YOUR TASK » A faithful copy of all the data below, please; leave no line out.

SOURCE MATERIAL »
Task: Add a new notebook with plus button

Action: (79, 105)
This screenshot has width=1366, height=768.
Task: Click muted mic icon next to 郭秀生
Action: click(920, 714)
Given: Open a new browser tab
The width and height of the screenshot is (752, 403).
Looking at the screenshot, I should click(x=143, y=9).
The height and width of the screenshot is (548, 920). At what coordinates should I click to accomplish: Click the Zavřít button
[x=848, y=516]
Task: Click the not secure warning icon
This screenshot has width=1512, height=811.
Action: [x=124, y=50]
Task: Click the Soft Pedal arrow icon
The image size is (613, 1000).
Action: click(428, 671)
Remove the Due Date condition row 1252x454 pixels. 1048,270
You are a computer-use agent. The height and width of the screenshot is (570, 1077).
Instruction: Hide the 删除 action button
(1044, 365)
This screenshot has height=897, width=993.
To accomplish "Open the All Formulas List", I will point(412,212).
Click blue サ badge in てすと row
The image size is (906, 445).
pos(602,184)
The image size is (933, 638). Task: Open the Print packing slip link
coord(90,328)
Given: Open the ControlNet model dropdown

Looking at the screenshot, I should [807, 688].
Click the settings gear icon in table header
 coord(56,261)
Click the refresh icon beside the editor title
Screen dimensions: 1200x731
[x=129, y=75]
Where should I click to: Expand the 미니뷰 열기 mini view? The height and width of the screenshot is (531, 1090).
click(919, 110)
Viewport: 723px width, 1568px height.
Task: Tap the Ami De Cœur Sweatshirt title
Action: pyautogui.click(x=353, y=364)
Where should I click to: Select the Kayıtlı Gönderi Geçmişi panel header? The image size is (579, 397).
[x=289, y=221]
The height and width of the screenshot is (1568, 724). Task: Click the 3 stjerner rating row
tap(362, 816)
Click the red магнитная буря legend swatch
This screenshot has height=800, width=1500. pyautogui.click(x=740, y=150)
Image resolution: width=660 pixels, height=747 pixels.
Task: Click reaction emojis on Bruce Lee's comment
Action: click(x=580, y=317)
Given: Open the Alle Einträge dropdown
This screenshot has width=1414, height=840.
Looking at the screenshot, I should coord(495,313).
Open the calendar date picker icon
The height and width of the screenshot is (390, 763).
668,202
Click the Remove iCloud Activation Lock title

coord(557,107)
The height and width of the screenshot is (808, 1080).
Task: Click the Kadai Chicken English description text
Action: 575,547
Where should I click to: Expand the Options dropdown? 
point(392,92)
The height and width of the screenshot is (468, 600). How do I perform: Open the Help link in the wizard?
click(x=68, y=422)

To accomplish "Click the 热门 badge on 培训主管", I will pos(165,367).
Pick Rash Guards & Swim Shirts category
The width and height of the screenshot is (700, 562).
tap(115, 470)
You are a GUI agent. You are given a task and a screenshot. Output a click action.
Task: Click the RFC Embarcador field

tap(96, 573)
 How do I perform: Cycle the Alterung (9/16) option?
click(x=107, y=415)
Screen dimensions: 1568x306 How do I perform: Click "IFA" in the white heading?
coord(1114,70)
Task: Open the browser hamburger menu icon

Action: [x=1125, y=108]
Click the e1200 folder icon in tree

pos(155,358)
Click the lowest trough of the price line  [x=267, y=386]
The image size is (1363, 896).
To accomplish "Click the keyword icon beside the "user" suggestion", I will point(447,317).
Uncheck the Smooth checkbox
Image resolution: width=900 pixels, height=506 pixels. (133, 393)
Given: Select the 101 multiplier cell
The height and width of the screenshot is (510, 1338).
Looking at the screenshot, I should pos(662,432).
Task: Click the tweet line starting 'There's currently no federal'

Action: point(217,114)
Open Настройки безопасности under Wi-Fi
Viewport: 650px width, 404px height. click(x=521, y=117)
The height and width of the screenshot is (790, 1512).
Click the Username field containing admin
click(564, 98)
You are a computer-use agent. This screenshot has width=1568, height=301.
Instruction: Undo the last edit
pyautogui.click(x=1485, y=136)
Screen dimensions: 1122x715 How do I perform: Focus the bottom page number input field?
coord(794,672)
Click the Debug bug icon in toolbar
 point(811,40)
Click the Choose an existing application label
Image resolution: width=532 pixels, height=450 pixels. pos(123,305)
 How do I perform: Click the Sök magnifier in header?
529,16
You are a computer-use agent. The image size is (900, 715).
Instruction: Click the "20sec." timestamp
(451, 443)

ANSWER SECTION »
Task: Add a new notebook with plus button

Action: (79, 105)
This screenshot has width=1366, height=768.
Task: Click muted mic icon next to 郭秀生
Action: click(920, 714)
Given: Open a new browser tab
The width and height of the screenshot is (752, 403).
Looking at the screenshot, I should click(x=143, y=9).
The height and width of the screenshot is (548, 920). At what coordinates should I click to accomplish: Click the Zavřít button
[x=848, y=516]
Task: Click the not secure warning icon
This screenshot has width=1512, height=811.
Action: [x=124, y=50]
Task: Click the Soft Pedal arrow icon
The image size is (613, 1000).
Action: click(428, 671)
Remove the Due Date condition row 1252x454 pixels. 1048,270
You are a computer-use agent. The height and width of the screenshot is (570, 1077).
Instruction: Hide the 删除 action button
(1044, 365)
This screenshot has height=897, width=993.
To accomplish "Open the All Formulas List", I will point(412,212).
Click blue サ badge in てすと row
The image size is (906, 445).
pos(602,184)
The image size is (933, 638). Task: Open the Print packing slip link
coord(90,328)
Given: Open the ControlNet model dropdown

Looking at the screenshot, I should [807, 688].
Click the settings gear icon in table header
 coord(56,261)
Click the refresh icon beside the editor title
Screen dimensions: 1200x731
[x=129, y=75]
Where should I click to: Expand the 미니뷰 열기 mini view? The height and width of the screenshot is (531, 1090).
click(919, 110)
Viewport: 723px width, 1568px height.
Task: Tap the Ami De Cœur Sweatshirt title
Action: pyautogui.click(x=353, y=364)
Where should I click to: Select the Kayıtlı Gönderi Geçmişi panel header? The image size is (579, 397).
[x=289, y=221]
The height and width of the screenshot is (1568, 724). Task: Click the 3 stjerner rating row
tap(362, 816)
Click the red магнитная буря legend swatch
This screenshot has height=800, width=1500. pyautogui.click(x=740, y=150)
Image resolution: width=660 pixels, height=747 pixels.
Task: Click reaction emojis on Bruce Lee's comment
Action: click(x=580, y=317)
Given: Open the Alle Einträge dropdown
This screenshot has width=1414, height=840.
Looking at the screenshot, I should coord(495,313).
Open the calendar date picker icon
The height and width of the screenshot is (390, 763).
668,202
Click the Remove iCloud Activation Lock title

coord(557,107)
The height and width of the screenshot is (808, 1080).
Task: Click the Kadai Chicken English description text
Action: 575,547
Where should I click to: Expand the Options dropdown? 
point(392,92)
The height and width of the screenshot is (468, 600). How do I perform: Open the Help link in the wizard?
click(x=68, y=422)

To accomplish "Click the 热门 badge on 培训主管", I will pos(165,367).
Pick Rash Guards & Swim Shirts category
The width and height of the screenshot is (700, 562).
tap(115, 470)
You are a GUI agent. You are given a task and a screenshot. Output a click action.
Task: Click the RFC Embarcador field

tap(96, 573)
 How do I perform: Cycle the Alterung (9/16) option?
click(x=107, y=415)
Screen dimensions: 1568x306 How do I perform: Click "IFA" in the white heading?
coord(1114,70)
Task: Open the browser hamburger menu icon

Action: [x=1125, y=108]
Click the e1200 folder icon in tree

pos(155,358)
Click the lowest trough of the price line  [x=267, y=386]
The image size is (1363, 896).
To accomplish "Click the keyword icon beside the "user" suggestion", I will point(447,317).
Uncheck the Smooth checkbox
Image resolution: width=900 pixels, height=506 pixels. (133, 393)
Given: Select the 101 multiplier cell
The height and width of the screenshot is (510, 1338).
Looking at the screenshot, I should pos(662,432).
Task: Click the tweet line starting 'There's currently no federal'

Action: point(217,114)
Open Настройки безопасности under Wi-Fi
Viewport: 650px width, 404px height. click(x=521, y=117)
The height and width of the screenshot is (790, 1512).
Click the Username field containing admin
click(564, 98)
You are a computer-use agent. This screenshot has width=1568, height=301.
Instruction: Undo the last edit
pyautogui.click(x=1485, y=136)
Screen dimensions: 1122x715 How do I perform: Focus the bottom page number input field?
coord(794,672)
Click the Debug bug icon in toolbar
 point(811,40)
Click the Choose an existing application label
Image resolution: width=532 pixels, height=450 pixels. pos(123,305)
 How do I perform: Click the Sök magnifier in header?
529,16
You are a computer-use agent. The image size is (900, 715).
Instruction: Click the "20sec." timestamp
(451, 443)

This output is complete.